Der Direktor hält eine kurze Ansprache über Fairplay, nicht nur im Sport. Doch warnt er auch immer wieder: "Wer gewalttätig wird, fliegt raus!" Abschiebung! "Das funktioniert", sagt Oumar Bah. In den sechs Monaten, die er dort oben auf dem Berg gewohnt hat, gab es keine schwerwiegenden Zwischenfälle.

Sonntag

Gegen 13 Uhr geht Oumar Bah mit einer kleinen Gruppe zum Ende des Nordstrandes, um ein paar Runden zu schwimmen. Weiter gehen sie nicht, denn an den Strandabschnitten näher am Zentrum wurde ihm schon klar gemacht, dass das ein Platz "nur für Spanier" sei. Im Internet hat er Informationen gesucht, in welchen EU-Ländern es am wenigsten Rassismus gebe. Er zählt sie auf: "Irland, Schweden, Deutschland." Und er weiß, warum das in Deutschland so ist: "Andschela Merkel sorgt dafür, dass die Afrikaner anständig behandelt werden."

Kurz vor 18.00 Uhr findet sich mindestens die Hälfte der Lagerbewohner am Fußballplatz ein, auch Oumar Bah ist dabei. Die Auswahl des Lagers tritt gegen eine Elf der Guardia Civil an, der nationalen Polizei, die gegen illegale Immigration vorgehen soll und dies oft genug überaus hart tut. Die Afrikaner gewinnen haushoch, die Polizisten gratulieren ihnen und klopfen ihnen auf die Schultern.

Montag

Um 10 Uhr wieder Termin beim Direktor. Er unterrichtet eine Gruppe von 22 Mann, dass es am Mittwoch mit der Fähre am Felsen von Gibraltar vorbei nach Algeciras geht. Jubel bricht aus, der Direktor aber schaut ernst, wie Oumar Bah bemerkt.

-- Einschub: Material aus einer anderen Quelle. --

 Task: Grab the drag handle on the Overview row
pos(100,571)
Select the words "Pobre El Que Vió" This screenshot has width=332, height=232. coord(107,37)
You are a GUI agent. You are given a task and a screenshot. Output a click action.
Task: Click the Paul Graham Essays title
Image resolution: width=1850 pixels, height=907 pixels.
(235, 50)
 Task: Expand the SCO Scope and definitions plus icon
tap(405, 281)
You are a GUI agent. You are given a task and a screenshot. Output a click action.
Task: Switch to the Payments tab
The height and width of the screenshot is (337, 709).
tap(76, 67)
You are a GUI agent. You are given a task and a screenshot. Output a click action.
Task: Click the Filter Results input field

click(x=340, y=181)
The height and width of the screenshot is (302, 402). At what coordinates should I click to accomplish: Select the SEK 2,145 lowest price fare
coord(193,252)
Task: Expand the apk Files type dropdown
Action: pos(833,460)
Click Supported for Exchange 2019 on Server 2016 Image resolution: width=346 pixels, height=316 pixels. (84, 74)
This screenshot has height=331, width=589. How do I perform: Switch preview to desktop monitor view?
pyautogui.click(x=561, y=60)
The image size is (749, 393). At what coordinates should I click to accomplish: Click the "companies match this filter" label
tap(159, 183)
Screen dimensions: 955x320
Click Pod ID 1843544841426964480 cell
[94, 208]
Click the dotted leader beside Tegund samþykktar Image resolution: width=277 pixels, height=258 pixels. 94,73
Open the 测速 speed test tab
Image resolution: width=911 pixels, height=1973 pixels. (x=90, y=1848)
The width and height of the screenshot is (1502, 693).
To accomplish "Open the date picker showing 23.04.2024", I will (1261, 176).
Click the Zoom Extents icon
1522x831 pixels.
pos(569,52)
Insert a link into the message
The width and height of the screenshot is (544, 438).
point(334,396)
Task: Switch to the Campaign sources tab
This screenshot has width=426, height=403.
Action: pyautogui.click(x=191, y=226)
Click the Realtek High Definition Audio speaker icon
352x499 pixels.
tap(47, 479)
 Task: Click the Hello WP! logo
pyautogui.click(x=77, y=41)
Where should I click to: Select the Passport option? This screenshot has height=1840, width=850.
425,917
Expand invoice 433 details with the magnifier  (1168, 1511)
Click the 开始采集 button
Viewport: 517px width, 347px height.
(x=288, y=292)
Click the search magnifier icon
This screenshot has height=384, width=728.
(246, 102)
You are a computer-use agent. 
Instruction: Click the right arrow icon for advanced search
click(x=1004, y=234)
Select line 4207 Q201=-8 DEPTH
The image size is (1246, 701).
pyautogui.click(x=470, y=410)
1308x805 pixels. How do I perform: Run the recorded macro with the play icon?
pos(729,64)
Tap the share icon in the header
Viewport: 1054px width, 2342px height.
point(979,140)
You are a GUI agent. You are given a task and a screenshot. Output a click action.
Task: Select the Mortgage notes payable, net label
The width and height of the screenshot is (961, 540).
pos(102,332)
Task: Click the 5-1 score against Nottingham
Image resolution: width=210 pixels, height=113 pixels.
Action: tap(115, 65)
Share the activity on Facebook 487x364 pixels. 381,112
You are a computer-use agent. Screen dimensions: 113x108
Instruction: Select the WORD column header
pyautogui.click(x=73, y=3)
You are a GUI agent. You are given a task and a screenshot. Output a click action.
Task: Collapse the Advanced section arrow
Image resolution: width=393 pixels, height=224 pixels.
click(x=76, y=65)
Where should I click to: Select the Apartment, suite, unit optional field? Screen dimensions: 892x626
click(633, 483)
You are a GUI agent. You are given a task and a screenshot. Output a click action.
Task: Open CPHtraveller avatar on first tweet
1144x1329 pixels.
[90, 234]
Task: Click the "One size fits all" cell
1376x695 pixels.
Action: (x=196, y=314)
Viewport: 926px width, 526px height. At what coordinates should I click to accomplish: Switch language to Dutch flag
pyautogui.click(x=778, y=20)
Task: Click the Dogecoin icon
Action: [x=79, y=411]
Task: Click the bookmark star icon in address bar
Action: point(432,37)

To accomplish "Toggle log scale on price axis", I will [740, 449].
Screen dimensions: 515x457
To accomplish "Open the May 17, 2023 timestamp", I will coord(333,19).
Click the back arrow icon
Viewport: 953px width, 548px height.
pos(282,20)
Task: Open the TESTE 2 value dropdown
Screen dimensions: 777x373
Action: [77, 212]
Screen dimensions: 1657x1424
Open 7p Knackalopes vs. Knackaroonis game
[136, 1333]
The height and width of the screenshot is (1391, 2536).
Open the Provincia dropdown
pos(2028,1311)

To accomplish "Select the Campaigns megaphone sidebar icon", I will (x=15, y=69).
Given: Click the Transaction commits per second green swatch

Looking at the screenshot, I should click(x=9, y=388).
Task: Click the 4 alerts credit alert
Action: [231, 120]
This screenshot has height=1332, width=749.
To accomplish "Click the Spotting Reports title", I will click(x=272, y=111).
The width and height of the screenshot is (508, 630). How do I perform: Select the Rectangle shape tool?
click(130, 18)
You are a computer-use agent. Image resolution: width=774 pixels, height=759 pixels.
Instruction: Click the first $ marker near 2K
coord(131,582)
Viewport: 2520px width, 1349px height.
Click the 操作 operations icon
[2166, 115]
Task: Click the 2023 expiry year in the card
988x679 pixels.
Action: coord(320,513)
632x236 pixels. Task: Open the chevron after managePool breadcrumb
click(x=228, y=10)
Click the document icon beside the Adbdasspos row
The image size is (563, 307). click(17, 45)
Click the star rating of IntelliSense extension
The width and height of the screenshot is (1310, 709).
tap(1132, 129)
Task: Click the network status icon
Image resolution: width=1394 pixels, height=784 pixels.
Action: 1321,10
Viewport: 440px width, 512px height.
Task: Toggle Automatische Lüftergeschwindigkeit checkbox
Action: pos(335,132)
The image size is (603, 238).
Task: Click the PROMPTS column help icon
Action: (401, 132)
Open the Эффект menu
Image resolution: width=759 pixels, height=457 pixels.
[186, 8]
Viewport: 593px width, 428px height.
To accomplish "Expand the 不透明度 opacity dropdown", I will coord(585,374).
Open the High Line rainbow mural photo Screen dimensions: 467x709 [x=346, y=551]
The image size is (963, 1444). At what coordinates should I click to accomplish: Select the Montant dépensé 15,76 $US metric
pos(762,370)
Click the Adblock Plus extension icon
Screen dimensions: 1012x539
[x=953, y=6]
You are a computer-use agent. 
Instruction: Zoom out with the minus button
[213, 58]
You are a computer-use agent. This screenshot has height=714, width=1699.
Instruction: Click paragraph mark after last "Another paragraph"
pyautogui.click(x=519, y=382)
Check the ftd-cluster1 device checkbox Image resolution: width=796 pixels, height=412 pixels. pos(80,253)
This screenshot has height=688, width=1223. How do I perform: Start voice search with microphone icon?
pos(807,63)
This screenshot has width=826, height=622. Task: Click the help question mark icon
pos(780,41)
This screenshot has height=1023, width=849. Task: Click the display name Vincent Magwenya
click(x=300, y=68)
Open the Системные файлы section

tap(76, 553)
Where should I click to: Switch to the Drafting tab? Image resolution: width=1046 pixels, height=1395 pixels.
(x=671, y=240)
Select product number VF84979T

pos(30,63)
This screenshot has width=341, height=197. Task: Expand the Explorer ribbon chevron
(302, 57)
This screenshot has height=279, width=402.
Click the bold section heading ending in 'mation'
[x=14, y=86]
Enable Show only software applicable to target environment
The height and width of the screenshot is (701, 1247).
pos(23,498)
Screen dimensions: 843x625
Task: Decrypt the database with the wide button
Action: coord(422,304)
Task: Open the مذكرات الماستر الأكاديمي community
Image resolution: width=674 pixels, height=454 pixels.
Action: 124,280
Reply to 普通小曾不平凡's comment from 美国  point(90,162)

Nach dem Essen geht er noch einmal in die Stadt. In der städtischen Schule für Fremdsprachen beginnt um 16.00 Uhr der Anfängerkurs Deutsch. Oumar Bah kommt nur, um sich von der Lehrerin, einer Spanierin, und den Mitschülern zu verabschieden. Die Immigranten dürfen kostenlos an den Kursen teilnehmen, aber nur wenige nehmen die Gelegenheit wahr. Oumar Bah sagt: "Vielleicht kann ich ja in Deutschland richtig Deutsch lernen."